Ruling follows a lawsuit filed by the ACLU of Oregon
The ruling came in response to a lawsuit filed by the ACLU of Oregon on behalf of protesters and freelance journalists covering demonstrations at the flashpoint US Immigration and Customs Enforcement building.
The suit names as defendants the Department of Homeland Security and its head Kristi Noem, as well as President Donald Trump. It argues that federal officers’ use of chemical munitions and excessive force is a retaliation against protesters that chills their First Amendment rights.
The Department of Homeland Security said federal officers have “followed their training and used the minimum amount of force necessary to protect themselves, the public, and federal property.”
“DHS is taking appropriate and constitutional measures to uphold the rule of law and protect our officers and the public from dangerous rioters,” spokesperson Tricia McLaughlin said.
Courts consider question of tear gas use
Cities across the country have seen demonstrations against the administration’s immigration enforcement surge.
Last month, a federal appeals court suspended a decision that prohibited federal officers from using tear gas or pepper spray against peaceful protesters in Minnesota who aren’t obstructing law enforcement. An appeals court also halted a ruling from a federal judge in Chicago that restricted federal agents from using certain riot control weapons, such as tear gas and pepper balls, unless necessary to prevent an immediate threat. A similar lawsuit brought by the state is now before the same judge.
The Oregon complaint describes instances in which the plaintiffs — including a protester known for wearing a chicken costume, a married couple in their 80s and two freelance journalists — had chemical or “less-lethal” munitions used against them.
In October, 83-year-old Vietnam War veteran Richard Eckman and his 84-year-old wife Laurie Eckman joined a peaceful march to the ICE building. Federal officers then launched chemical munitions at the crowd, hitting Laurie Eckman in the head with a pepper ball and causing her to bleed, according to the complaint. With bloody clothes and hair, she sought treatment at a hospital, which gave her instructions for caring for a concussion. A munition also hit her husband’s walker, the complaint says.
Jack Dickinson, who frequently attends protests at the ICE building in a chicken suit, has had munitions aimed at him while posing no threat, according to the complaint.
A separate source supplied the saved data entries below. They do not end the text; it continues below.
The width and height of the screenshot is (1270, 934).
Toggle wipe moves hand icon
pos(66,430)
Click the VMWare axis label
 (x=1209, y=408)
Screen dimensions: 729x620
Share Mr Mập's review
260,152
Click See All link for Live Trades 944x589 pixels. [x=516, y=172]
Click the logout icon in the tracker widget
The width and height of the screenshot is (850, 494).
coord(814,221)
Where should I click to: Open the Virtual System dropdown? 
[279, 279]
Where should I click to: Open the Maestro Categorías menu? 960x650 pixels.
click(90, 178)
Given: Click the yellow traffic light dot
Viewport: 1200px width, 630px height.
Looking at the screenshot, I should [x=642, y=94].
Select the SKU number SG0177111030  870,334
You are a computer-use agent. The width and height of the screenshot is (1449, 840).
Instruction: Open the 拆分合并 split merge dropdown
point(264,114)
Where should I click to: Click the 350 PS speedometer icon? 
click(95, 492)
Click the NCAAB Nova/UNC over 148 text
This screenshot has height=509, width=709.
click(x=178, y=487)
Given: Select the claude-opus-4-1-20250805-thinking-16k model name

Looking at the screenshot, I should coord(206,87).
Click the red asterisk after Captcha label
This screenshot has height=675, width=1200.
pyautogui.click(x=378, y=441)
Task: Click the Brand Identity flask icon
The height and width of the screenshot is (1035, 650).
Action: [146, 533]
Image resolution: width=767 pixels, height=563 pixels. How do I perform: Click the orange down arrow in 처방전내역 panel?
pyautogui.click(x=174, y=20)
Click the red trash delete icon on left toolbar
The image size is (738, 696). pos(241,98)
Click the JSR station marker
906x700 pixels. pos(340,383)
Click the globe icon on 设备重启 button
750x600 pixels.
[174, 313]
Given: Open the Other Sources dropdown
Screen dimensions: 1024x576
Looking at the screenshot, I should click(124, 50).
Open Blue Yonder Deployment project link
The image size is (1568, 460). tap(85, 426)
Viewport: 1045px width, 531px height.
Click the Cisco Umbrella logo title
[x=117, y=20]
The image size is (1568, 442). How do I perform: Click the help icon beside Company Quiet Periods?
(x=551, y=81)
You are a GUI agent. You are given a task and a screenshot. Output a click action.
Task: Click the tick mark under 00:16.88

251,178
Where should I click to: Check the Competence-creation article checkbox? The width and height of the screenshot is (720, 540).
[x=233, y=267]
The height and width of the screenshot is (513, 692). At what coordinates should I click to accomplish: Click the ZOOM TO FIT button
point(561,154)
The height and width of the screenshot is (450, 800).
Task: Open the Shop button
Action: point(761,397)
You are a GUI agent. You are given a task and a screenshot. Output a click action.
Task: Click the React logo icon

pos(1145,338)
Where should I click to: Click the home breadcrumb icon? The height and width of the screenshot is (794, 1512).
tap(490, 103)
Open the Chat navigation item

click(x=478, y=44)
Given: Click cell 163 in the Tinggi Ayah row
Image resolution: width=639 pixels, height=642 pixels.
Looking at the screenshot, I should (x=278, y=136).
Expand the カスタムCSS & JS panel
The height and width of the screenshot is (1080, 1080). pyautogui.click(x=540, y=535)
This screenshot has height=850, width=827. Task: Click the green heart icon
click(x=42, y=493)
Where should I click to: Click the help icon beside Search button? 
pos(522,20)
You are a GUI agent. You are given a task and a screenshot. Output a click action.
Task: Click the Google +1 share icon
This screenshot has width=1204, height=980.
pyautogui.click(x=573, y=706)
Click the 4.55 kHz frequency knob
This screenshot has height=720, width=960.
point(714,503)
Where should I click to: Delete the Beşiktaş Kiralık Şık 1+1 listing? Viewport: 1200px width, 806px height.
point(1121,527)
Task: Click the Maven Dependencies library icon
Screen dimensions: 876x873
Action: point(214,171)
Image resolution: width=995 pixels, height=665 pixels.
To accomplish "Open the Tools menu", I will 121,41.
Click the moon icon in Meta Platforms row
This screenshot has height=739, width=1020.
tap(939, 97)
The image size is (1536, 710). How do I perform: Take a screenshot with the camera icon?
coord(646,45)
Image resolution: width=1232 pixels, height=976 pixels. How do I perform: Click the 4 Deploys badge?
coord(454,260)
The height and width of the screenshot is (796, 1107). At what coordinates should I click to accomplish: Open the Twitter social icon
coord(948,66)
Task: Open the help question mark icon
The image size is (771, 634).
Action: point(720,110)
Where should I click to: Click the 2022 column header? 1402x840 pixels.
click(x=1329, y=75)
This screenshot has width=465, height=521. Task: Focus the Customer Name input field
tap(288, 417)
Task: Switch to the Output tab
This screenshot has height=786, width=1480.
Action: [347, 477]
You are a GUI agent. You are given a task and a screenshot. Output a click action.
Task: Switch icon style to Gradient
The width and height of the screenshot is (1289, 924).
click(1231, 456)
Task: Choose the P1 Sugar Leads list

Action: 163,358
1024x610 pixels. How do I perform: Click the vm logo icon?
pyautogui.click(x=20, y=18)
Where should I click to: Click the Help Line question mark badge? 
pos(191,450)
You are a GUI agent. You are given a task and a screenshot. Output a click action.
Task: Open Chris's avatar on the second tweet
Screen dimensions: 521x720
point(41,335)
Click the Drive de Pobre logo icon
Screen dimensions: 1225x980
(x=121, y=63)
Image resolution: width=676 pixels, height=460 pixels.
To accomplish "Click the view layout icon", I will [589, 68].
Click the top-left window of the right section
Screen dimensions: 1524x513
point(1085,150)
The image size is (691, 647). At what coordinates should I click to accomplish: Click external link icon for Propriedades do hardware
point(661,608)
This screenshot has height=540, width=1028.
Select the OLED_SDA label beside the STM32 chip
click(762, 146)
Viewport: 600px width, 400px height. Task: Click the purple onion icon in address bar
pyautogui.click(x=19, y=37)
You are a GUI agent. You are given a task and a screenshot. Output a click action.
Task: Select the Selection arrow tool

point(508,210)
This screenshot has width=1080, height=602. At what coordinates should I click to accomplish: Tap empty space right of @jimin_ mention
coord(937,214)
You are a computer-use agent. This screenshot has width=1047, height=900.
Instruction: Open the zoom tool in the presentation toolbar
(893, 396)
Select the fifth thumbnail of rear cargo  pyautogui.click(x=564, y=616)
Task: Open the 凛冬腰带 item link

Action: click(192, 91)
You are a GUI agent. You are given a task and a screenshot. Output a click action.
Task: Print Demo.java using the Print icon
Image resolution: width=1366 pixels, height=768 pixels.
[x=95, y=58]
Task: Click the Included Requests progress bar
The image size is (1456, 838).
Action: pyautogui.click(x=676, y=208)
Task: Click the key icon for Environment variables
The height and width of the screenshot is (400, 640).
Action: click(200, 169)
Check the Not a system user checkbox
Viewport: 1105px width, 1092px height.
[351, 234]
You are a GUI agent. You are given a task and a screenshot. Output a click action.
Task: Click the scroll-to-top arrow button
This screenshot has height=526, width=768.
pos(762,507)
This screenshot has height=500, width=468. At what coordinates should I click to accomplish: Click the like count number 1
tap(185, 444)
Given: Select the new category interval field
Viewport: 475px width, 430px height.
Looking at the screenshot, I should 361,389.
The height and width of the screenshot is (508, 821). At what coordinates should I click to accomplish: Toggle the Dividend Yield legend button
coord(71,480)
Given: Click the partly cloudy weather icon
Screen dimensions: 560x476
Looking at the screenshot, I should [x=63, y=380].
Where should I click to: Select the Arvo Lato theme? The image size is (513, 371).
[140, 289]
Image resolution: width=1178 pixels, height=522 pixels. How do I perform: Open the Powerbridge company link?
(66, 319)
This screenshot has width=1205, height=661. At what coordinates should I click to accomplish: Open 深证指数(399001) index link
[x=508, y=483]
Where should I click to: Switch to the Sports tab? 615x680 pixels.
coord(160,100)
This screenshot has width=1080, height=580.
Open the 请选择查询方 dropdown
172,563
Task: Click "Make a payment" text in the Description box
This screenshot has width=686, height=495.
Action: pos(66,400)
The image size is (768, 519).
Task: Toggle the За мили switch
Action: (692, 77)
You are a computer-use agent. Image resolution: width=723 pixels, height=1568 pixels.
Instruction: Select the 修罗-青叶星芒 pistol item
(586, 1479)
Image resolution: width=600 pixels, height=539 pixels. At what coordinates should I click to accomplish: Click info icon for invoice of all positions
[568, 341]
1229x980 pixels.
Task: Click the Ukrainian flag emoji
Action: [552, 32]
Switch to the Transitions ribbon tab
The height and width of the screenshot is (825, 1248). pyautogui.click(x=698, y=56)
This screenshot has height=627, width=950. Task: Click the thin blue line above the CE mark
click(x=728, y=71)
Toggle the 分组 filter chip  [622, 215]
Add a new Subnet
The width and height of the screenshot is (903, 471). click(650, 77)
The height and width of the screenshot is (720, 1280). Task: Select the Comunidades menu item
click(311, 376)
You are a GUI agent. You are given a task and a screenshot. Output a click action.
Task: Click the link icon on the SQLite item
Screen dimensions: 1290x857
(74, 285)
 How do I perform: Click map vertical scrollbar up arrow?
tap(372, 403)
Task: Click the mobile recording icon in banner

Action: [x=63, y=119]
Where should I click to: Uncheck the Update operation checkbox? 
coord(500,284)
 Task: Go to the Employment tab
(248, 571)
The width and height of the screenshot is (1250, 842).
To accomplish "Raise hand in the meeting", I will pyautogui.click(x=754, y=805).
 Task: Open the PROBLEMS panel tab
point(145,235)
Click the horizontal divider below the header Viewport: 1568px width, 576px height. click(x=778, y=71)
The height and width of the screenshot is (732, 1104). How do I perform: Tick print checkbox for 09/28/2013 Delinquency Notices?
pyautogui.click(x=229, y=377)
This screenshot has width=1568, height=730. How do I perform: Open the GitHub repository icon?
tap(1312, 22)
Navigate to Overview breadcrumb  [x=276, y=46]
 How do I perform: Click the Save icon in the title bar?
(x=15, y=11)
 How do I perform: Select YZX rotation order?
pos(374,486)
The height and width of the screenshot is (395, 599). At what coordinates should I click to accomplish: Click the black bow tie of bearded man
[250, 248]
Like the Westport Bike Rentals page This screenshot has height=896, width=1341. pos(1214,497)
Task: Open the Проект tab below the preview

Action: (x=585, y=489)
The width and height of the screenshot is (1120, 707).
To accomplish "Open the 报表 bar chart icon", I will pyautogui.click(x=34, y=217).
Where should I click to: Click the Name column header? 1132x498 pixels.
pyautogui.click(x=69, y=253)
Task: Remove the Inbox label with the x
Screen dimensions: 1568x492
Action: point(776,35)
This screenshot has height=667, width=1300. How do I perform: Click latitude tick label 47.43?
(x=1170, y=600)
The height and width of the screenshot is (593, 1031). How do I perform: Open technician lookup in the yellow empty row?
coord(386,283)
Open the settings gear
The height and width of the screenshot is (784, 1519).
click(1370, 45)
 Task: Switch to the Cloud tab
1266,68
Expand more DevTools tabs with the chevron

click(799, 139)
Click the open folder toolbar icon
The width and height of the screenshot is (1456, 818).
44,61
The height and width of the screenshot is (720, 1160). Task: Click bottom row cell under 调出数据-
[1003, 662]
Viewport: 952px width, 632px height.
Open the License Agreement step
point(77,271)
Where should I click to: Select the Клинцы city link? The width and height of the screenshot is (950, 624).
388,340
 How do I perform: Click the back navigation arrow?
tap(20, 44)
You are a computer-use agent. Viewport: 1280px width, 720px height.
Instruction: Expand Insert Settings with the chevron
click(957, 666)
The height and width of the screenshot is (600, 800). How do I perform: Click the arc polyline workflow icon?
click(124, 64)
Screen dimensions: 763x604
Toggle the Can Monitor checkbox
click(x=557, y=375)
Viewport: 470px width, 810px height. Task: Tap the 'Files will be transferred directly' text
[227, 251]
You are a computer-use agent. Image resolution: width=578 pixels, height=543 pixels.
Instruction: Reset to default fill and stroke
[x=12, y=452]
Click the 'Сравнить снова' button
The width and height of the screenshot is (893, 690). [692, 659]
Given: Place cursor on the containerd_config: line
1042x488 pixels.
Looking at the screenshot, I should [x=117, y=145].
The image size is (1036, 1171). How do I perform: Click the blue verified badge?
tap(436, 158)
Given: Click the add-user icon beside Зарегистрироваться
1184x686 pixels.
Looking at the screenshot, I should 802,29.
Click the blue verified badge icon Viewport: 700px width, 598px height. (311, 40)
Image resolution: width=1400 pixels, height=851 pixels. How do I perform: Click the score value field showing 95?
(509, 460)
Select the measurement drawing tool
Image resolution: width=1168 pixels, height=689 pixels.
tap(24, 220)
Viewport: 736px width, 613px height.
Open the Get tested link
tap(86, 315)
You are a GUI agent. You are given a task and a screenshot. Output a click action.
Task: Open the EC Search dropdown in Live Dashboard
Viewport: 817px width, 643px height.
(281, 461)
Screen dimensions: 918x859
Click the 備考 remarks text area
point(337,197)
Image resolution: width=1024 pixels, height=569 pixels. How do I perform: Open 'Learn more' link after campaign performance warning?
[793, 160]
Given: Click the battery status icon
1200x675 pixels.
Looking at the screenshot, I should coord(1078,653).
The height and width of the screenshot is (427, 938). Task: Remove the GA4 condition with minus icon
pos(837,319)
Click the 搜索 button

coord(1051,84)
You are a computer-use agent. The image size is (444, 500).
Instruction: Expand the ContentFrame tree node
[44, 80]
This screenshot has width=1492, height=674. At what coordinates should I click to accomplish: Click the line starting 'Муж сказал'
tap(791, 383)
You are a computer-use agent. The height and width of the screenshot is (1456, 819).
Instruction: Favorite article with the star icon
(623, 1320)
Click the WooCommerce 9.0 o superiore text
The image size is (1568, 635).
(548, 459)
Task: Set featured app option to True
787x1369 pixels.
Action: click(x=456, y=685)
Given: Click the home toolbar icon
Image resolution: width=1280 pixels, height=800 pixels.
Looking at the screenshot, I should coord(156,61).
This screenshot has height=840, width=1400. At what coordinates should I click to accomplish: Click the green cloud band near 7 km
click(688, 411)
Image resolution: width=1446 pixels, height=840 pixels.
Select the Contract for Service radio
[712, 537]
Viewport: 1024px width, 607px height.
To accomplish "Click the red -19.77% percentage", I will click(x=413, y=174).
Federal officers have shot munitions at his face respirator and at his back, and launched a tear-gas canister that sparked next to his leg and burned a hole in his costume, the complaint says.
Freelance journalists Hugo Rios and Mason Lake have similarly been hit with pepper balls and tear gassed while marked as press, the complaint says.
“Defendants must be enjoined from gassing, shooting, hitting and arresting peaceful Portlanders and journalists willing to document federal abuses as if they are enemy combatants,” the complaint states.
The owner and residents of the affordable housing complex across the street from the ICE building has filed a separate lawsuit, similarly seeking to restrict federal officers’ use of tear gas because its residents have been repeatedly exposed over the past year.
Local officials have also spoken out against use of chemical munitions. Portland Mayor Keith Wilson demanded ICE leave the city after federal officers used such munitions Saturday at what he described as a “peaceful daytime protest where the vast majority of those present violated no laws, made no threat, and posed no danger to federal forces.”
“To those who continue to work for ICE: Resign. To those who control this facility: Leave,” Wilson wrote in a statement Saturday night.
The protest was one of many similar demonstrations nationwide against the immigration crackdown in cities like Minneapolis, where in recent weeks federal agents killed two people, Alex Pretti and Renee Good.